--- GIVEN TEXT ---
##########
(Micro) optimizations. - nettle-bugs

6 Feb 2004


      After being prodded by Jonas Walldén, who showed me how to speed up
the C implementation of arcfour by 50%, I've been spending a few hours
on micro optimizing arcfour and sha1.
Benchmark figures below are on my P4 laptop. First, arcfour:
Original C version:   47 MB/s
  Improved C version:   43 MB/s [1]
  x86 assembler:       160 MB/s
[1] So this is actually a slowdown on my machine. Jonas reports a 50%
    speedup on G4, and a smallish x86 speedup too. I think the new
    code should be faster on all cpu:s with a decent number of
    registers.
For sha1, the difference is smaller,
Original C version: 64 MB/s
  x86 assembler:      80 MB/s
Now, I'm by no means an x86 guru. I've tried to get a small
instruction count, and fit as many variables as possible into
registers. I haven't attempted to do any clever instruction
scheduling. So if anybody with more x86 experience could have a look
at the code, that is much appreciated.
Source code can be viewed at
http://cvs.lysator.liu.se/viewcvs/viewcvs.cgi/lsh/src/nettle/x86/sha1-compre...
http://cvs.lysator.liu.se/viewcvs/viewcvs.cgi/lsh/src/nettle/x86/arcfour-cry...
If you find the m4 macrology hard to read, you can check out the code
from cvs (following the instructions on the nettle or lsh homepages),
build it, and then look at the sha1-compress.s file, which is the
result of sending sha1-compress.asm through m4.
Happy hacking,
/Niels
##########
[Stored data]
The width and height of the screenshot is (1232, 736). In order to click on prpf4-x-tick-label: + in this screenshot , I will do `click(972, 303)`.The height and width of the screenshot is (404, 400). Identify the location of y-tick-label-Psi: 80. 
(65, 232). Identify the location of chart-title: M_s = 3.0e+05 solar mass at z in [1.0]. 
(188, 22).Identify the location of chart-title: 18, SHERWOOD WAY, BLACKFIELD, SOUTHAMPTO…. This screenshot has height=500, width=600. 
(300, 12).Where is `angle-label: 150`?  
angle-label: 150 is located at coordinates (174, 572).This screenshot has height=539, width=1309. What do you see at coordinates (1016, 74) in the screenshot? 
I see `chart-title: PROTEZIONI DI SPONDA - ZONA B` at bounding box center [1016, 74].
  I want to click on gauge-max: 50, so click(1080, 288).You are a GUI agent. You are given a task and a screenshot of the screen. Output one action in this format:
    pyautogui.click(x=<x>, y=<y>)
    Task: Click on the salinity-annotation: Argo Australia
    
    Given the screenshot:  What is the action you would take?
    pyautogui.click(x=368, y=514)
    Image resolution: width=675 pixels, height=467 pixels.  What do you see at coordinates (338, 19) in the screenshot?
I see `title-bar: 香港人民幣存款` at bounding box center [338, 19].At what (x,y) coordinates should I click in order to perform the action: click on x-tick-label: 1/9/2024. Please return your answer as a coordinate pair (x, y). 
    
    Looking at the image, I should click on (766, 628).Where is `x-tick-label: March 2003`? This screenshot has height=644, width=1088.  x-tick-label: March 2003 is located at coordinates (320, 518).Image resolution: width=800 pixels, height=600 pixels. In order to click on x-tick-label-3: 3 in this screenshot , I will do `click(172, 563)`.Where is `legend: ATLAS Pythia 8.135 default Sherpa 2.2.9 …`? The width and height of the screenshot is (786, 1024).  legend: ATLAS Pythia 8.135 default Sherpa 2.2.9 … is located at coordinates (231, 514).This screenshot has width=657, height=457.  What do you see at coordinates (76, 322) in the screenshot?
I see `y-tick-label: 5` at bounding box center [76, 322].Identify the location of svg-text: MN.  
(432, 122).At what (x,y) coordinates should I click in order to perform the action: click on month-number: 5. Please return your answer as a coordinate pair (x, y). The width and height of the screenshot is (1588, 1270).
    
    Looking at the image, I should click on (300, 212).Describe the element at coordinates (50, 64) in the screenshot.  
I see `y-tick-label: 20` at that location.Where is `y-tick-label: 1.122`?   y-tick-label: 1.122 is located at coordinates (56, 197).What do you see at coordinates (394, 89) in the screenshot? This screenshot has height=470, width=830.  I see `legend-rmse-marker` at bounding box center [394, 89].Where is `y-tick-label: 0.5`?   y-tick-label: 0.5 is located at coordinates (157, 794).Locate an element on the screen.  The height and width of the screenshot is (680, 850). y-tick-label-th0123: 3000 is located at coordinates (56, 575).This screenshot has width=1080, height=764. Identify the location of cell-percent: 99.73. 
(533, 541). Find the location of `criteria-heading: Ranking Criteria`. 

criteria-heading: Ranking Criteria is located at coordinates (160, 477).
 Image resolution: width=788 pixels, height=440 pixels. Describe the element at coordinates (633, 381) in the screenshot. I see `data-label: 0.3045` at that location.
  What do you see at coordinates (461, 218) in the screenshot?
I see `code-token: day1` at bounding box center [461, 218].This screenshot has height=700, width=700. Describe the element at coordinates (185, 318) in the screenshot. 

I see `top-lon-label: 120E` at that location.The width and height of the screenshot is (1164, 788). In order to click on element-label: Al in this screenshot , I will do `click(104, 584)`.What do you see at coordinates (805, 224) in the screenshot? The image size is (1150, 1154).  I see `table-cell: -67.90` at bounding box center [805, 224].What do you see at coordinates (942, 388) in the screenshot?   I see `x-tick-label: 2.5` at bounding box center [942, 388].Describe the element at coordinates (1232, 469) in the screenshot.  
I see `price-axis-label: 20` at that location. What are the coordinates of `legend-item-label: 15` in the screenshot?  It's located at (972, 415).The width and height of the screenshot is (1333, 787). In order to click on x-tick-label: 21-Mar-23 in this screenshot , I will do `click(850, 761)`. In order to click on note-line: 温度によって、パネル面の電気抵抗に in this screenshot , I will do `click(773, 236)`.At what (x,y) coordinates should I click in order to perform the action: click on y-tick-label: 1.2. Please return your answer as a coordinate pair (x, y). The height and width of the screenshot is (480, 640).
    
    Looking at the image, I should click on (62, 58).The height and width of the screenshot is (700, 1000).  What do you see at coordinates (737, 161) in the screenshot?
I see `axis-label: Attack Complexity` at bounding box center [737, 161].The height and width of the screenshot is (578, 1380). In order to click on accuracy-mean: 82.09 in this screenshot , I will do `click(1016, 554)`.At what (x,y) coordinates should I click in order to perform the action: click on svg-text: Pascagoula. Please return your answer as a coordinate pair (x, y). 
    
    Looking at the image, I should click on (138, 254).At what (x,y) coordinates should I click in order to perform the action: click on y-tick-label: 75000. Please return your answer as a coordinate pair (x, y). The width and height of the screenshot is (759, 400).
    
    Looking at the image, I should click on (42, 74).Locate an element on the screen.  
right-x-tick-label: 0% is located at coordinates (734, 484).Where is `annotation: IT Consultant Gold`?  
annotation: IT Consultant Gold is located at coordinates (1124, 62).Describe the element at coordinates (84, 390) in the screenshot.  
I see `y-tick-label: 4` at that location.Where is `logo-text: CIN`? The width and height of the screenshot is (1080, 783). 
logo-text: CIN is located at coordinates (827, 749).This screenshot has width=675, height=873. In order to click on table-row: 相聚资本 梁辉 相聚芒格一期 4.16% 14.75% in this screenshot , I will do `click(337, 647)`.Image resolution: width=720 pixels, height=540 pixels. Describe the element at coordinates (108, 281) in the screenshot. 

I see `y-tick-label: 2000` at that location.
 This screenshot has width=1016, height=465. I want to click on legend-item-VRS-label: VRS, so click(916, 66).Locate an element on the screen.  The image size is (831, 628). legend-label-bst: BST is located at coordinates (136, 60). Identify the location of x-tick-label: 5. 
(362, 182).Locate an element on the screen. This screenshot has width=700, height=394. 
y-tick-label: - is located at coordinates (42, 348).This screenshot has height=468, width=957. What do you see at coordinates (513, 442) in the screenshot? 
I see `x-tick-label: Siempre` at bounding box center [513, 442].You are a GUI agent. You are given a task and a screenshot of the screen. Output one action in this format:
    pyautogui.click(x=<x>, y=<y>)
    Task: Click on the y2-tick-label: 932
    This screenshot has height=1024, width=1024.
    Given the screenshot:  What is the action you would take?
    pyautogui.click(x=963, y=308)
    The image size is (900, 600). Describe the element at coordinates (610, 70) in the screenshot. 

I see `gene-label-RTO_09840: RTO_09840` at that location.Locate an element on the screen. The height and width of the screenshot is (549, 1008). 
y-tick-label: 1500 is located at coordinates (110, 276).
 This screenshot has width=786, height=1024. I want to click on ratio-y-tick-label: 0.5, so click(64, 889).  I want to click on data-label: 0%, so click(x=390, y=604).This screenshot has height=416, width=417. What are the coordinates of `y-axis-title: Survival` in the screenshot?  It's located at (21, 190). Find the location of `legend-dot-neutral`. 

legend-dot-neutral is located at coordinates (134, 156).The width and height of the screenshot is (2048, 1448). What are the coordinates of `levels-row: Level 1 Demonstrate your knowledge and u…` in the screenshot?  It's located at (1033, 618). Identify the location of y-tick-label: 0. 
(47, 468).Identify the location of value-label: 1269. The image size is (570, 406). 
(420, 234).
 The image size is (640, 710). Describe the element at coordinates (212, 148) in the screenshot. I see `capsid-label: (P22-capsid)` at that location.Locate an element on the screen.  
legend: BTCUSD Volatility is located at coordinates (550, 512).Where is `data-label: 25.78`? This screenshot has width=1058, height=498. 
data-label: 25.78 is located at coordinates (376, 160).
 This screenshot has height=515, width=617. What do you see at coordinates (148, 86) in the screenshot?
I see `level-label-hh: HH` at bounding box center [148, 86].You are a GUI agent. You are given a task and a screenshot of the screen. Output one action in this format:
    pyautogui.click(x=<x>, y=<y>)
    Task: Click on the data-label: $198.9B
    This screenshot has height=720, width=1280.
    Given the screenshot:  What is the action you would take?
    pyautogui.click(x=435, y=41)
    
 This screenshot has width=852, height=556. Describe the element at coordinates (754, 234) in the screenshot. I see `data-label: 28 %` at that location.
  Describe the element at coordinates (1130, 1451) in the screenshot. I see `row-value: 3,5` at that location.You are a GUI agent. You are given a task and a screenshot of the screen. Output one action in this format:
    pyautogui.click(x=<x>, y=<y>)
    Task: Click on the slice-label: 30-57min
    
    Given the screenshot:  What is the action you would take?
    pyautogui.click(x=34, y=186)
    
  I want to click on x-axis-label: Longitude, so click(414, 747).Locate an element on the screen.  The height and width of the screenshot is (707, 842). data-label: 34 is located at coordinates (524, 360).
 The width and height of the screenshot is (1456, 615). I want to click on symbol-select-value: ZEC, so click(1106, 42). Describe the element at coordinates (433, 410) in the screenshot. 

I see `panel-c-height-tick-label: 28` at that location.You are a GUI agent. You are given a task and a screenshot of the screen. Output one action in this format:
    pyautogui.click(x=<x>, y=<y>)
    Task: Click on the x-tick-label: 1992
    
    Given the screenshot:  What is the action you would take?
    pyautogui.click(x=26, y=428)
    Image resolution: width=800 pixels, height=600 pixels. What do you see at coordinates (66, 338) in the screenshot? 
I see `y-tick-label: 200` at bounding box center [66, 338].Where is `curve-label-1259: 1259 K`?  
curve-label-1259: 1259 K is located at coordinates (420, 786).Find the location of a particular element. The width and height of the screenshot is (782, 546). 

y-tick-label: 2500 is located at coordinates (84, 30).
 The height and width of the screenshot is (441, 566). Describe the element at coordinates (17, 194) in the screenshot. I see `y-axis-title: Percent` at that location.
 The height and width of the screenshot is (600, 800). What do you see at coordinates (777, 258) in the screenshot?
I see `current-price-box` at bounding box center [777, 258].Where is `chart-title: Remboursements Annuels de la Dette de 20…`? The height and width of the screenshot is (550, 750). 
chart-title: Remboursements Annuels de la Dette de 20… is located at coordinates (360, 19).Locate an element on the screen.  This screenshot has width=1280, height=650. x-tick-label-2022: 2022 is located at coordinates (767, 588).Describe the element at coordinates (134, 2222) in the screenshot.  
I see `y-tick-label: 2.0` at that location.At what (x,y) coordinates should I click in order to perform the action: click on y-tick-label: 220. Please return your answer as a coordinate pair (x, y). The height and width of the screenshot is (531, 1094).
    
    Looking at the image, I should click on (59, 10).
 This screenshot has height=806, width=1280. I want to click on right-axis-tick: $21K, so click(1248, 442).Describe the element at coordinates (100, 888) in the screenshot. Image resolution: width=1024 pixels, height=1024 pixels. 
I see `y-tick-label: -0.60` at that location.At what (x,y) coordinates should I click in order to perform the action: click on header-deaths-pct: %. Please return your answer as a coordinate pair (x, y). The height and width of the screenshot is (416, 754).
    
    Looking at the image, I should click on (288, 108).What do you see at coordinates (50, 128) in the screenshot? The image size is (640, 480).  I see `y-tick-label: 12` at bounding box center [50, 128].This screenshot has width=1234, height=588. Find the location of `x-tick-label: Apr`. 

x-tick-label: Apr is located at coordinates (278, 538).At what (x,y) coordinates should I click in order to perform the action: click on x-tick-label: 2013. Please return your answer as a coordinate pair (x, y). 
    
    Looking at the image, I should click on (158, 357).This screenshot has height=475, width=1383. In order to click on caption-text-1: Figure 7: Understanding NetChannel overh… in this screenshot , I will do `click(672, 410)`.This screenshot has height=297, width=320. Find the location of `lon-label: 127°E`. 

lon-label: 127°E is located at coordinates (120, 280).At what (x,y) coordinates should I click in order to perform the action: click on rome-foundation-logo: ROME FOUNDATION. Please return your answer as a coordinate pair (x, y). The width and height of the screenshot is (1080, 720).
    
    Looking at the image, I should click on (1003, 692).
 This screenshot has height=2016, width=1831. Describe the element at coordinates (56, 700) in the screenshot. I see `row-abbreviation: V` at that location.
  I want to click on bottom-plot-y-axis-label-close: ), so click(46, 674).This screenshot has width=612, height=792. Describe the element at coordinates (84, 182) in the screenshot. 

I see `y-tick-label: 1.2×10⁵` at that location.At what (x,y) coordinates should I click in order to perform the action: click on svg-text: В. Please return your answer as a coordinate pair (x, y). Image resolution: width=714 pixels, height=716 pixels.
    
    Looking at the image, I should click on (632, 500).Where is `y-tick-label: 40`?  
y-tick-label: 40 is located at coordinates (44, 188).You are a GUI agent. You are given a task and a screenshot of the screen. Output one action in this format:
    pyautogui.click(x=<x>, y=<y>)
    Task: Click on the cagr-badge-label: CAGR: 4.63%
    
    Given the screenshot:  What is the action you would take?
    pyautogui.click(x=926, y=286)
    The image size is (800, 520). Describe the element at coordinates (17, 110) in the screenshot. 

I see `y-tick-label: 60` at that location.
##########
--- REQUIRED WORK ---
a: Copy out the optimization post word for word, starting at "Source code can" and ending at "sha1-compress.asm through m4.".
b: List every throughput figure in MB/s that the optimization post reports, giving the algorithm and version each figure belongs to.

--- EXPECTED RESPONSES ---
a:
Source code can be viewed at
http://cvs.lysator.liu.se/viewcvs/viewcvs.cgi/lsh/src/nettle/x86/sha1-compre...
http://cvs.lysator.liu.se/viewcvs/viewcvs.cgi/lsh/src/nettle/x86/arcfour-cry...
If you find the m4 macrology hard to read, you can check out the code
from cvs (following the instructions on the nettle or lsh homepages),
build it, and then look at the sha1-compress.s file, which is the
result of sending sha1-compress.asm through m4.

b:
- arcfour, original C version: 47 MB/s
- arcfour, improved C version: 43 MB/s
- arcfour, x86 assembler: 160 MB/s
- sha1, original C version: 64 MB/s
- sha1, x86 assembler: 80 MB/s